Intelligence Failures and Civilian Contractors

As part of the research for my third novel, I have been reading Edwin Fishel's The Secret War for the Union. It is a book about the role that intelligence gathering played in the outcome of the Civil War.

In the initial parts of the book, Fischel makes a persuasive case that an intelligence failure contributed to the Union defeat at First Bull Run. A spy attached to General Patterson's Federal army in the Shenandoah Valley learned that Joseph Johnston's army in the same region had left its positions to reinforce General Beauregard's forces at Manassas. Patterson failed to pass on the information in time to help General Irvin McDowell, commander of the Union Army at Manassas. The information that McDowell did have about Johnston's approaching army was not processed by his staff because he had no intelligence officer. In the end, Johnston's reinforcements played a decisive role in defeating Union forces at First Manassas. Even in the Civil War, intelligence failures played an important role in victory and defeat.

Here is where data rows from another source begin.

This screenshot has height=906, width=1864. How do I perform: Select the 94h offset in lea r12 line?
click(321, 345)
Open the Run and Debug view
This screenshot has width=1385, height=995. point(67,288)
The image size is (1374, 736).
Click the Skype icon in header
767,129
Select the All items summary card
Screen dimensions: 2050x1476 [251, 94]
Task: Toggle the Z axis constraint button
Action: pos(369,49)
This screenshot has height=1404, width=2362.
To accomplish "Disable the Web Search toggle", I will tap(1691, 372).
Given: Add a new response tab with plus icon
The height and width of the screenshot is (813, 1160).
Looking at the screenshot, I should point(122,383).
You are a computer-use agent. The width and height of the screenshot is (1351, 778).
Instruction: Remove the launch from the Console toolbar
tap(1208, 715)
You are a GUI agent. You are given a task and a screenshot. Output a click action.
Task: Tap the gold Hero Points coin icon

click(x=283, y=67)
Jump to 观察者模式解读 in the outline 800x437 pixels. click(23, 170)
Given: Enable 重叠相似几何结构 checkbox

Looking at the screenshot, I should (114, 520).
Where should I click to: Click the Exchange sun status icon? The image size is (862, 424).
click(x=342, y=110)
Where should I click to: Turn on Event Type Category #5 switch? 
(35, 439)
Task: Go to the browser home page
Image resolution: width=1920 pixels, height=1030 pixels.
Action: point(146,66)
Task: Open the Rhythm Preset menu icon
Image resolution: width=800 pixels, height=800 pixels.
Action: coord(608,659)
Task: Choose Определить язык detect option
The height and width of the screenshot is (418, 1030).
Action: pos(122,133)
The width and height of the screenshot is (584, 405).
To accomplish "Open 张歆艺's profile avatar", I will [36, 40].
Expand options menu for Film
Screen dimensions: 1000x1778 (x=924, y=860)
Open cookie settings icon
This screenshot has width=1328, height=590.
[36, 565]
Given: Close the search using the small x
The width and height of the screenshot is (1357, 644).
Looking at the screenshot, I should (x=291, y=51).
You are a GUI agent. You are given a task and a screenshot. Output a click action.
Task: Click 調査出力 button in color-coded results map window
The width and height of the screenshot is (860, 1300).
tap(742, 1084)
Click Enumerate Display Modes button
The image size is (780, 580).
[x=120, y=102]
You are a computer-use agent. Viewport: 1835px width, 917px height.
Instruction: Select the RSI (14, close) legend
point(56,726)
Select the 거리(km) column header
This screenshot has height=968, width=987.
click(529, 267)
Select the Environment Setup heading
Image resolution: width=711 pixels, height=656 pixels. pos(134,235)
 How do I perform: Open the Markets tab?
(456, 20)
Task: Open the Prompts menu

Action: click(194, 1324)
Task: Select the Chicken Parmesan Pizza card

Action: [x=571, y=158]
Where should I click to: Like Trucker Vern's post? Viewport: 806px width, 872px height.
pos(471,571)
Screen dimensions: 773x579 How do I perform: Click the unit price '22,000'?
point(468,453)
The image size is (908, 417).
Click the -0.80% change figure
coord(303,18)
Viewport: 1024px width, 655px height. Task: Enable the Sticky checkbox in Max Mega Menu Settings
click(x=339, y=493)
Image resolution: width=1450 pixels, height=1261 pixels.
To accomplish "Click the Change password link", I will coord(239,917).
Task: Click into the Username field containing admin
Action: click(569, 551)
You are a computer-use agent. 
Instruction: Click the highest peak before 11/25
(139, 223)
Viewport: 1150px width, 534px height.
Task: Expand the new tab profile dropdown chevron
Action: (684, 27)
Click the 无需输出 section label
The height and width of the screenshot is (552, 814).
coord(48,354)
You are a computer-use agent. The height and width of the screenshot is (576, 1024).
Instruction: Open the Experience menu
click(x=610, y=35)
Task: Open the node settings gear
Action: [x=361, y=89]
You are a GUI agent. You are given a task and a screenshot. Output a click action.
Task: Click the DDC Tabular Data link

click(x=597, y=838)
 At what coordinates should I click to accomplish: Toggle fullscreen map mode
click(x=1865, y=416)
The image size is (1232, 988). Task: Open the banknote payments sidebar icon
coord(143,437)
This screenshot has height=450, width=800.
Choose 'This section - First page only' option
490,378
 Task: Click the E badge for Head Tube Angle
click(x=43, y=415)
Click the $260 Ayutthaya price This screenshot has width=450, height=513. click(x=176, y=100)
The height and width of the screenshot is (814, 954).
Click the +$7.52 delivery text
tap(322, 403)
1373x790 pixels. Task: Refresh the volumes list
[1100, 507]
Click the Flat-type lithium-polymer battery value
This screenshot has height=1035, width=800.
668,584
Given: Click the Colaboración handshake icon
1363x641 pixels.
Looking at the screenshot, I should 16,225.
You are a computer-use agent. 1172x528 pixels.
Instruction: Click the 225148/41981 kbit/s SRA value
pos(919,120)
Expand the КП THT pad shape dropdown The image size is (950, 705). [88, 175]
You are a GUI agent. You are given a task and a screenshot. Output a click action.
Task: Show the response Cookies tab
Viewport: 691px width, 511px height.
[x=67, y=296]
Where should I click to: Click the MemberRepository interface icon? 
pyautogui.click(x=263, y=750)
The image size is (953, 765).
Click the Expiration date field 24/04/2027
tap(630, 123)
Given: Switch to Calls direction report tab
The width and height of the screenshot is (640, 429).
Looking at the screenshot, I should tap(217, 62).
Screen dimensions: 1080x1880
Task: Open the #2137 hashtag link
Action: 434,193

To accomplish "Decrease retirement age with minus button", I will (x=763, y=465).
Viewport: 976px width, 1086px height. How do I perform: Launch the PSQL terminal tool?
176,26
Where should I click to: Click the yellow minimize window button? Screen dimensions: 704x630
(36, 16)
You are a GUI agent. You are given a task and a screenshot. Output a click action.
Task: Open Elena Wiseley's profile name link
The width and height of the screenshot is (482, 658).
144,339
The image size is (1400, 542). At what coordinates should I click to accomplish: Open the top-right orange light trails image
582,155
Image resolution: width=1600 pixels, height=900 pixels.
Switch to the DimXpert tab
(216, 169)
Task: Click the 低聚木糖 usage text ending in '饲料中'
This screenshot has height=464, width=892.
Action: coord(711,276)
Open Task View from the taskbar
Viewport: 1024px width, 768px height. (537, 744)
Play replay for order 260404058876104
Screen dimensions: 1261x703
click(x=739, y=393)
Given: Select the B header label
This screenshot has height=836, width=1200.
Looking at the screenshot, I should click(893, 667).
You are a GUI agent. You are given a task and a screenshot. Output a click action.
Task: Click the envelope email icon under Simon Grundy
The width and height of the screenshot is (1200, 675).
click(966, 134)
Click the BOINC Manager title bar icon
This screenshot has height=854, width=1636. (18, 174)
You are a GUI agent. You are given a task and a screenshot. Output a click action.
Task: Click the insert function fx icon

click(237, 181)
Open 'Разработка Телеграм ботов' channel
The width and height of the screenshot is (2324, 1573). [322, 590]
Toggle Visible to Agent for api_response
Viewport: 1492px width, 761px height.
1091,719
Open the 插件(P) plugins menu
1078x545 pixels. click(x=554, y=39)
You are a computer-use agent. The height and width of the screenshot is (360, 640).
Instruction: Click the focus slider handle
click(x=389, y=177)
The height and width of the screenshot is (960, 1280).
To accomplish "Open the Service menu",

The Civil War also gave us among the first civilian contractors in our history. Allan Pinkerton, the Scottish-born head of a Chicago-based detective agency, was hired by George McClellan to do counterintelligence in Washington, DC and to spy on the Confederacy. Pinkerton arrested Rose Greenhow, the Confederate spy in Washington and sent agents to Richmond. However, he remained a civilian and never acquired a military commission. Though Fishel doesn't give him the label, Pinkerton was a civilian contractor. The CIA after 9/11 was not the first to subcontract its work to outside civilians.